__Material__
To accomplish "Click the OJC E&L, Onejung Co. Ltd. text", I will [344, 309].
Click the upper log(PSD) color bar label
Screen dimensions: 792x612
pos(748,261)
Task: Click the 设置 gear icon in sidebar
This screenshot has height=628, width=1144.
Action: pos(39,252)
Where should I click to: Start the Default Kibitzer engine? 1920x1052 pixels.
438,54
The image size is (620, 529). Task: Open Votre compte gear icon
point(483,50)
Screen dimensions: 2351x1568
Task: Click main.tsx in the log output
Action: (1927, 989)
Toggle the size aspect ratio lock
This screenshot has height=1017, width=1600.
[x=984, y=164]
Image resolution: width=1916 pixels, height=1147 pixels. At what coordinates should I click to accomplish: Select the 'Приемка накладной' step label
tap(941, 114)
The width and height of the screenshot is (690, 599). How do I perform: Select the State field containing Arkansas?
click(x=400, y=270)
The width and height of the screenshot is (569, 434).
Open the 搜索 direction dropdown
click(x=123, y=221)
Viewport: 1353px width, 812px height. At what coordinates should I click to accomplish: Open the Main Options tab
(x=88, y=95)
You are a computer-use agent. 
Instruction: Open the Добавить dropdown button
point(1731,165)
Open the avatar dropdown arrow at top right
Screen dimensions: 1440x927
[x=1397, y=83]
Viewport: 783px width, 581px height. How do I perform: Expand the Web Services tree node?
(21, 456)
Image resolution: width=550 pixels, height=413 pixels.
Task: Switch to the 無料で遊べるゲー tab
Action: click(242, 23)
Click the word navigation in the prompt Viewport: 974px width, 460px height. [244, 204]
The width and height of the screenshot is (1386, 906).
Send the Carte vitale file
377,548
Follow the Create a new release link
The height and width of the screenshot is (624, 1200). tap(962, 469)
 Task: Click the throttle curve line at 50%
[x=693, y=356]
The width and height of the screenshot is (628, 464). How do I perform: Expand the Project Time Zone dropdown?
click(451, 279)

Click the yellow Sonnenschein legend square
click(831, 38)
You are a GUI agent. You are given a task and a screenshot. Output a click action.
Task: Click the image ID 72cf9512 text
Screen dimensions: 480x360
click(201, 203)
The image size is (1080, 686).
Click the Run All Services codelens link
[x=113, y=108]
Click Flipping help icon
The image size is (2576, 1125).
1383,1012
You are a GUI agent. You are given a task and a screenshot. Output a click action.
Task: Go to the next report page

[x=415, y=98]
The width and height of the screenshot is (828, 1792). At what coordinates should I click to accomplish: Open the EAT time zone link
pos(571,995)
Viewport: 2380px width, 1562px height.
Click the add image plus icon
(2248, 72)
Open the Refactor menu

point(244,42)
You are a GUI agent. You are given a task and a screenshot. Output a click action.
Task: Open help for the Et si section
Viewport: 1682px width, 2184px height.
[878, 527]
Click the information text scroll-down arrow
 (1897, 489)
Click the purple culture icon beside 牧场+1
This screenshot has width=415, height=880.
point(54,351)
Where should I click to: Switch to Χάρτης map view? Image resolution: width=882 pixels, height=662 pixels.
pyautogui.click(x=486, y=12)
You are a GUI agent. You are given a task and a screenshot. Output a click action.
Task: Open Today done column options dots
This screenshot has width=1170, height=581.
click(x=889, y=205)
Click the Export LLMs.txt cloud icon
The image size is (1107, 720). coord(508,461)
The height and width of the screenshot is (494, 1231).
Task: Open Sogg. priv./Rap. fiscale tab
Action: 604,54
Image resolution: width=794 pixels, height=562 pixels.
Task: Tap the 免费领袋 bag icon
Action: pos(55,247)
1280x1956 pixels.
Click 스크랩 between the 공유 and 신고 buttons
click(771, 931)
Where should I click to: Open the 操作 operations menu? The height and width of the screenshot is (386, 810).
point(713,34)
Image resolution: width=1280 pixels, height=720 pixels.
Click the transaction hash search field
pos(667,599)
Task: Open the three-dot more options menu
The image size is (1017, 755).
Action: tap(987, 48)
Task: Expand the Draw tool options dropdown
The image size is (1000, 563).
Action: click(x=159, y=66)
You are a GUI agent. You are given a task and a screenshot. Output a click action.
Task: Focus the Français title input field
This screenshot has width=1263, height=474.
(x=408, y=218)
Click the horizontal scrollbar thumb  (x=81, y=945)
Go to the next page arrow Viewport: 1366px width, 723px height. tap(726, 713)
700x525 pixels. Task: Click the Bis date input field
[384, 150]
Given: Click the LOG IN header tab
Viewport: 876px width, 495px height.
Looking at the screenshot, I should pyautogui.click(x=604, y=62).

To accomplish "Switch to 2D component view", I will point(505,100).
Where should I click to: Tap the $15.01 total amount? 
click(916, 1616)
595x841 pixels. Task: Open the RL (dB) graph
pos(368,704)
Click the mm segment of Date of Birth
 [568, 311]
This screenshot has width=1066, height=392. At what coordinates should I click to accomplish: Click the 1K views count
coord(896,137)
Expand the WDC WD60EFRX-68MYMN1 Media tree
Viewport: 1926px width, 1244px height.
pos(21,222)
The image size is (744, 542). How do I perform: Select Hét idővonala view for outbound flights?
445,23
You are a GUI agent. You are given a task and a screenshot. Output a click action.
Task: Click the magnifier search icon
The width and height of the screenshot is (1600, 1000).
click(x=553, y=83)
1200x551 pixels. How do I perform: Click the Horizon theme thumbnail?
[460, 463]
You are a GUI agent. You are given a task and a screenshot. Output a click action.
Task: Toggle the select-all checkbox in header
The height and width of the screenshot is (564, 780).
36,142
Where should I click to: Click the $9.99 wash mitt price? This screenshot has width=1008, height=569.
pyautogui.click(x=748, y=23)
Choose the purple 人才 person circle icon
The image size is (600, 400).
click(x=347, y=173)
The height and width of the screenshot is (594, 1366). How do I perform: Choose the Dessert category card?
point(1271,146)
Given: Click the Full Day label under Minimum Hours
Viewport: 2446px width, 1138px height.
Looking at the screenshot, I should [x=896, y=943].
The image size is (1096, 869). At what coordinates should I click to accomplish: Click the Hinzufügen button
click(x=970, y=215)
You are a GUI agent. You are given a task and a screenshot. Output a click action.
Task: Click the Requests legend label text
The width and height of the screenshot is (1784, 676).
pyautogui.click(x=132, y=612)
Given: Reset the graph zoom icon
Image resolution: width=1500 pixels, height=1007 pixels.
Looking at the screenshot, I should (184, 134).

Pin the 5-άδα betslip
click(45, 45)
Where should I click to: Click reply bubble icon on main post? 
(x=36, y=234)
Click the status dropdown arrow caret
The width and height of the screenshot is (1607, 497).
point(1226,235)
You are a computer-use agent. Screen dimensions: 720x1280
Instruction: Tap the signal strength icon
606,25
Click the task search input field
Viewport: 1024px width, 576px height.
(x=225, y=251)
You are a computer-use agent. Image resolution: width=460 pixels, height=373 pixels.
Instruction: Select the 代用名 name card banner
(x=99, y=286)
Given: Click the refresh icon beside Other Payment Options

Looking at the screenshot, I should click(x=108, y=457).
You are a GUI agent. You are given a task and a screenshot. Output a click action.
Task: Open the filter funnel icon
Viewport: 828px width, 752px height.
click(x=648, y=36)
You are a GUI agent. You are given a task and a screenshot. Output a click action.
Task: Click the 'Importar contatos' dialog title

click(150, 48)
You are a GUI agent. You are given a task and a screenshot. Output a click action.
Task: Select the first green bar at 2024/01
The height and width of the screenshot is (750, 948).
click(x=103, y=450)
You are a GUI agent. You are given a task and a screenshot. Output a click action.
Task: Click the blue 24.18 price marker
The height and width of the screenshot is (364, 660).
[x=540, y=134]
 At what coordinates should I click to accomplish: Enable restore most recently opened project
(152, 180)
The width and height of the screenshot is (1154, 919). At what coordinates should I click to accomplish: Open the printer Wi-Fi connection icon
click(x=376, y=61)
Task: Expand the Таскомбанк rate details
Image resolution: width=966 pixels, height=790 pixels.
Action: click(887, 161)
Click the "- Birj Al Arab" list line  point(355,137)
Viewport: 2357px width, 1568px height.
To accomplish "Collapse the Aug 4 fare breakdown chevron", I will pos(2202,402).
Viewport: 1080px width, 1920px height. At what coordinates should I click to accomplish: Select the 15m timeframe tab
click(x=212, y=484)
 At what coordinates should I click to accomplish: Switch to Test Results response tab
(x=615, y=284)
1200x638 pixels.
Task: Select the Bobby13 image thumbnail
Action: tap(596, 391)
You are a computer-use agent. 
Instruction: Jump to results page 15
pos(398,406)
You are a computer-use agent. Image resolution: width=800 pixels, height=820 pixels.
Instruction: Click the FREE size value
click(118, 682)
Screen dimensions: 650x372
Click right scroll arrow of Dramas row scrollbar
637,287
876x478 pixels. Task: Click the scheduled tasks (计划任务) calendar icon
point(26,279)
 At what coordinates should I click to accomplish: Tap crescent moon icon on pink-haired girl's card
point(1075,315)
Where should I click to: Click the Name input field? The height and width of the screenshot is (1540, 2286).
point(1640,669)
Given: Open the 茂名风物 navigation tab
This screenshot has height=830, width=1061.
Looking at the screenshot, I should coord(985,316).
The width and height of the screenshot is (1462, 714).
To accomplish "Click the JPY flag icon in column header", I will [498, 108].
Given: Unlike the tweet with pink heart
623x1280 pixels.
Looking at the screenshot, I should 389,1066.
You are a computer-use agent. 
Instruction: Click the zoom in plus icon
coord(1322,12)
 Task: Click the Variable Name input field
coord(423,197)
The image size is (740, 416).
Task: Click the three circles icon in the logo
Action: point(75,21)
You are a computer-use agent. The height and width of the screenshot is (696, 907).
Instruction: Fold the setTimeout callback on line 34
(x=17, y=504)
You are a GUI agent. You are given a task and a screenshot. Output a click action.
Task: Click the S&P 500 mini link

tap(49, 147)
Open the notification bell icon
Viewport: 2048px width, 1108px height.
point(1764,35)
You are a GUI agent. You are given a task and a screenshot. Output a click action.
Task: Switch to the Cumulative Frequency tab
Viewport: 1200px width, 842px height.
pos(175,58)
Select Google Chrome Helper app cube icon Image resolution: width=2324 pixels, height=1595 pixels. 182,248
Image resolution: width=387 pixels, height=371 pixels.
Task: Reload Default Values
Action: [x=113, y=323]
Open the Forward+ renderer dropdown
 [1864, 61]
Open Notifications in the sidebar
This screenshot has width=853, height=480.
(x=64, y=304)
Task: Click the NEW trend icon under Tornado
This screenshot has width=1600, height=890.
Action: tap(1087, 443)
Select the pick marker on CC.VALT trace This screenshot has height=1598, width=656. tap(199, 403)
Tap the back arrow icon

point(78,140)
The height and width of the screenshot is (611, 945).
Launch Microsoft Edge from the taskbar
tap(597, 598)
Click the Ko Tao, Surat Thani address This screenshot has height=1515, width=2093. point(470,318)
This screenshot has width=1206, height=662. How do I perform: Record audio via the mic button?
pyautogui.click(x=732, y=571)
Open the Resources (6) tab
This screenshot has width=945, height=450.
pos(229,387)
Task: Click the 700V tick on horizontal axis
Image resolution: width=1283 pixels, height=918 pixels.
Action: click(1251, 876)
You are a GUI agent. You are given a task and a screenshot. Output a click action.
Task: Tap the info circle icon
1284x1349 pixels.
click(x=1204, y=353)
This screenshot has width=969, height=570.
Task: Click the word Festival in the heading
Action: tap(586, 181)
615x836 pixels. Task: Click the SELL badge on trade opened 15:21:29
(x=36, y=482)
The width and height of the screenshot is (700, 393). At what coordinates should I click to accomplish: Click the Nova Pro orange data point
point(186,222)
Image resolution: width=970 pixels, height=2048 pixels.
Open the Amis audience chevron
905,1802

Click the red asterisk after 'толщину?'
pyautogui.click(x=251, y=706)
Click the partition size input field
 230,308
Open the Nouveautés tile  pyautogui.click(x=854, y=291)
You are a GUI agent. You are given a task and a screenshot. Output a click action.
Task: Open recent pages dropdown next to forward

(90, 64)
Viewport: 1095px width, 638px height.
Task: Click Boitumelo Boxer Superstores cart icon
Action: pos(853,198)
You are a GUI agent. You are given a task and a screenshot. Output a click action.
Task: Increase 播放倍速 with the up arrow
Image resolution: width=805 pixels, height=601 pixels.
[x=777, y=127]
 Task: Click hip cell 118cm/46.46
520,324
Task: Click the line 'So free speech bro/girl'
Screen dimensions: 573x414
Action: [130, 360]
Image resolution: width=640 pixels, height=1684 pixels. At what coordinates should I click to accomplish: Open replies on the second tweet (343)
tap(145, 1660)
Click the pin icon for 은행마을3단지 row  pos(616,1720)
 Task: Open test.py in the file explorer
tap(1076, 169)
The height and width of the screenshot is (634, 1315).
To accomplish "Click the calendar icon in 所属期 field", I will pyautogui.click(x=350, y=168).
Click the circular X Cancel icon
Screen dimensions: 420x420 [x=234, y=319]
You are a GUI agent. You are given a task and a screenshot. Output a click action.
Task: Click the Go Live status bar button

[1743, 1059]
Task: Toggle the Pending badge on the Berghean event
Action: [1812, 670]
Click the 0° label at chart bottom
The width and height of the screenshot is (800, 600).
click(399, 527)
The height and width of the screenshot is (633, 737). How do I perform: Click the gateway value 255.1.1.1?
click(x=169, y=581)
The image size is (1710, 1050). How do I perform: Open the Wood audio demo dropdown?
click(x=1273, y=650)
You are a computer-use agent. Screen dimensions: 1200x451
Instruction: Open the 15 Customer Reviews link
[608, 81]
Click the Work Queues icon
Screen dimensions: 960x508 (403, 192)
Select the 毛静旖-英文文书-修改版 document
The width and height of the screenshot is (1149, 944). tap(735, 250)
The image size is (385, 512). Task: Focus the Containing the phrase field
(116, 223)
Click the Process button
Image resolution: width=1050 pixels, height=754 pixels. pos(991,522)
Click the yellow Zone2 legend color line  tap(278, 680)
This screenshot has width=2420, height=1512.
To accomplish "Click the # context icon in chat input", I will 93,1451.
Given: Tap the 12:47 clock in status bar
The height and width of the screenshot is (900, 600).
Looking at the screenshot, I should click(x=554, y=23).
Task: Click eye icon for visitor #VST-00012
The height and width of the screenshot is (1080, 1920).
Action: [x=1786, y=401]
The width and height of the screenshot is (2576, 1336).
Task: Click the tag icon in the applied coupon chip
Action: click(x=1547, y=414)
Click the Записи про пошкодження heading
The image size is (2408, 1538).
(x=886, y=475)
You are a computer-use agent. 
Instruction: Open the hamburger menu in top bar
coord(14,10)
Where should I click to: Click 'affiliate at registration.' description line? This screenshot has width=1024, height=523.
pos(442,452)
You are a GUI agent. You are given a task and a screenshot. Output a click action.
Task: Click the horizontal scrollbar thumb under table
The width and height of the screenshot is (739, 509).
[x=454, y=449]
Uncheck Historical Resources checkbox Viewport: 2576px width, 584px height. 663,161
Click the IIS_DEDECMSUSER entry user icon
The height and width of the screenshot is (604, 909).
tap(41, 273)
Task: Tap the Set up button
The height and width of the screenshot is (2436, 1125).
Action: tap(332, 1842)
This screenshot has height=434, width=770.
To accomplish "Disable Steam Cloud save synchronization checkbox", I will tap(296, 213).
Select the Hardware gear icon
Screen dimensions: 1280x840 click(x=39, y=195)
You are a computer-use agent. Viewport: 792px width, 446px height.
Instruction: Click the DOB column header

__Exercise details__
Reproduce verbatim the lines of the listing above, beginning with its first line and continuing through the line that contains "click(831, 38)", with both ends included.

__Reply__
To accomplish "Click the OJC E&L, Onejung Co. Ltd. text", I will [344, 309].
Click the upper log(PSD) color bar label
Screen dimensions: 792x612
pos(748,261)
Task: Click the 设置 gear icon in sidebar
This screenshot has height=628, width=1144.
Action: pos(39,252)
Where should I click to: Start the Default Kibitzer engine? 1920x1052 pixels.
438,54
The image size is (620, 529). Task: Open Votre compte gear icon
point(483,50)
Screen dimensions: 2351x1568
Task: Click main.tsx in the log output
Action: (1927, 989)
Toggle the size aspect ratio lock
This screenshot has height=1017, width=1600.
[x=984, y=164]
Image resolution: width=1916 pixels, height=1147 pixels. At what coordinates should I click to accomplish: Select the 'Приемка накладной' step label
tap(941, 114)
The width and height of the screenshot is (690, 599). How do I perform: Select the State field containing Arkansas?
click(x=400, y=270)
The width and height of the screenshot is (569, 434).
Open the 搜索 direction dropdown
click(x=123, y=221)
Viewport: 1353px width, 812px height. At what coordinates should I click to accomplish: Open the Main Options tab
(x=88, y=95)
You are a computer-use agent. 
Instruction: Open the Добавить dropdown button
point(1731,165)
Open the avatar dropdown arrow at top right
Screen dimensions: 1440x927
[x=1397, y=83]
Viewport: 783px width, 581px height. How do I perform: Expand the Web Services tree node?
(21, 456)
Image resolution: width=550 pixels, height=413 pixels.
Task: Switch to the 無料で遊べるゲー tab
Action: click(242, 23)
Click the word navigation in the prompt Viewport: 974px width, 460px height. [244, 204]
The width and height of the screenshot is (1386, 906).
Send the Carte vitale file
377,548
Follow the Create a new release link
The height and width of the screenshot is (624, 1200). tap(962, 469)
 Task: Click the throttle curve line at 50%
[x=693, y=356]
The width and height of the screenshot is (628, 464). How do I perform: Expand the Project Time Zone dropdown?
click(451, 279)

Click the yellow Sonnenschein legend square
click(831, 38)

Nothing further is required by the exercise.